Satu baris tertentu dalam perbedaan pendapatnya sering dikutip pada abad ke-20: "Konstitusi kami buta warna, dan tidak tahu atau mentolerir kelas di antara warga negara."

Dalam perbedaan pendapatnya, Harlan juga menulis:

"Pemisahan warga secara sewenang-wenang, atas dasar ras, ketika mereka berada di jalan raya umum, adalah lambang perbudakan yang sepenuhnya tidak konsisten dengan kebebasan sipil dan persamaan di hadapan hukum yang ditetapkan oleh Konstitusi. Itu tidak bisa dibenarkan alasan hukum apa pun. "

Sehari setelah keputusan diumumkan, 19 Mei 1896, New York Times menerbitkan artikel singkat tentang kasus yang hanya terdiri dari dua paragraf. Paragraf kedua dikhususkan untuk perbedaan pendapat Harlan:

"Mr. Justice Harlan mengumumkan perbedaan pendapat yang sangat kuat, mengatakan bahwa dia tidak melihat apa pun selain kenakalan dalam semua undang-undang tersebut. Dalam pandangannya tentang kasus ini, tidak ada kekuatan di tanah yang memiliki hak untuk mengatur kenikmatan hak-hak sipil atas dasar ras Ini akan sama masuk akal dan tepat, katanya, bagi negara-negara untuk mengesahkan undang-undang yang mewajibkan mobil terpisah untuk diperuntukkan bagi umat Katolik dan Protestan, atau untuk keturunan ras Teutonik dan ras Latin. "

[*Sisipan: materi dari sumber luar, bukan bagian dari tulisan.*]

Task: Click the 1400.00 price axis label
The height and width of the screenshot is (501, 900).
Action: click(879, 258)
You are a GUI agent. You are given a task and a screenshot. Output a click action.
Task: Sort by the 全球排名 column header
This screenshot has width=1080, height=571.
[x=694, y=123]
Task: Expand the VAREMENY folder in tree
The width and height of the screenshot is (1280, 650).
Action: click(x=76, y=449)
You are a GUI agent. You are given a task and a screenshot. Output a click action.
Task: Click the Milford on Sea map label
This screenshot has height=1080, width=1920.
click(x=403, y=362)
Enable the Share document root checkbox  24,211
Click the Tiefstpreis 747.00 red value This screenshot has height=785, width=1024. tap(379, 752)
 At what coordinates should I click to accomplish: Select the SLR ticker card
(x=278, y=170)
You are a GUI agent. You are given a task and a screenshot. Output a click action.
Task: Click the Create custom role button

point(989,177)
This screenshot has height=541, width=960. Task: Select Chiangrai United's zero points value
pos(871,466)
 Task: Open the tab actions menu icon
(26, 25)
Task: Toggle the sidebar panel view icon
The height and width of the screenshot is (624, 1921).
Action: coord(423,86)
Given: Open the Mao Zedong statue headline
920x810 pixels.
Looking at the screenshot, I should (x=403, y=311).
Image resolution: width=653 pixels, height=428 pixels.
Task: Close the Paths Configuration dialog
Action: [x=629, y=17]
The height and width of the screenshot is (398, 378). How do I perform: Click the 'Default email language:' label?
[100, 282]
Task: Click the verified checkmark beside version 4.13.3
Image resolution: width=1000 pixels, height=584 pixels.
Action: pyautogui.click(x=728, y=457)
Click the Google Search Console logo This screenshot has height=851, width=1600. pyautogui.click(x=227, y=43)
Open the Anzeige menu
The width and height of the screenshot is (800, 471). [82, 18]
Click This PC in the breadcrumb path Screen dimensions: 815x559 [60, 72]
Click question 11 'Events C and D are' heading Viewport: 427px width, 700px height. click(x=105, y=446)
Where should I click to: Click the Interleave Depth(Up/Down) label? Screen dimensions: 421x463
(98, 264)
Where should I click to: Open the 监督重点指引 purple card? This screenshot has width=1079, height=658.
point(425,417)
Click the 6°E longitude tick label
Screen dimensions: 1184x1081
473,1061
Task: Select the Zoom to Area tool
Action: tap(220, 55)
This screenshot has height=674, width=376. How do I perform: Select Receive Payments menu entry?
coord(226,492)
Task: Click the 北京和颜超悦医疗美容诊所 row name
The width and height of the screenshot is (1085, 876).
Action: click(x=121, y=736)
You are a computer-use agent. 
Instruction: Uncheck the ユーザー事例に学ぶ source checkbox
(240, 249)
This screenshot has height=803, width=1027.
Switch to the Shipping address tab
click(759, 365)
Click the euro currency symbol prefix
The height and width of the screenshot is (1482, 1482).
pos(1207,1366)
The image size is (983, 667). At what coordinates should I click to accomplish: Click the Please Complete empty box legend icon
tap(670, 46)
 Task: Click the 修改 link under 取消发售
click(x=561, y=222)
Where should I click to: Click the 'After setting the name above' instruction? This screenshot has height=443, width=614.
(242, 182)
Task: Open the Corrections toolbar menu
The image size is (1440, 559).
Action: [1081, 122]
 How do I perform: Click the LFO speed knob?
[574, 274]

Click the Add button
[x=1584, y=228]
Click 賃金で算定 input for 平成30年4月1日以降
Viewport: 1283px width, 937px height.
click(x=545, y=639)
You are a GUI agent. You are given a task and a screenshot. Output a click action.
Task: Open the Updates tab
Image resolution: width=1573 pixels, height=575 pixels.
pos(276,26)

Meskipun keputusan itu memiliki implikasi yang luas, itu tidak dianggap sangat layak diberitakan ketika diumumkan pada Mei 1896.

Surat kabar hari itu cenderung mengubur ceritanya, hanya mencetak keputusan yang sangat singkat.

Mungkin sedikit perhatian seperti itu dibayarkan kepada keputusan pada saat itu karena putusan Mahkamah Agung memperkuat sikap yang sudah meluas. Tetapi jika Plessy v. Ferguson tidak membuat berita utama pada saat itu, itu pasti dirasakan oleh jutaan orang Amerika selama beberapa dekade.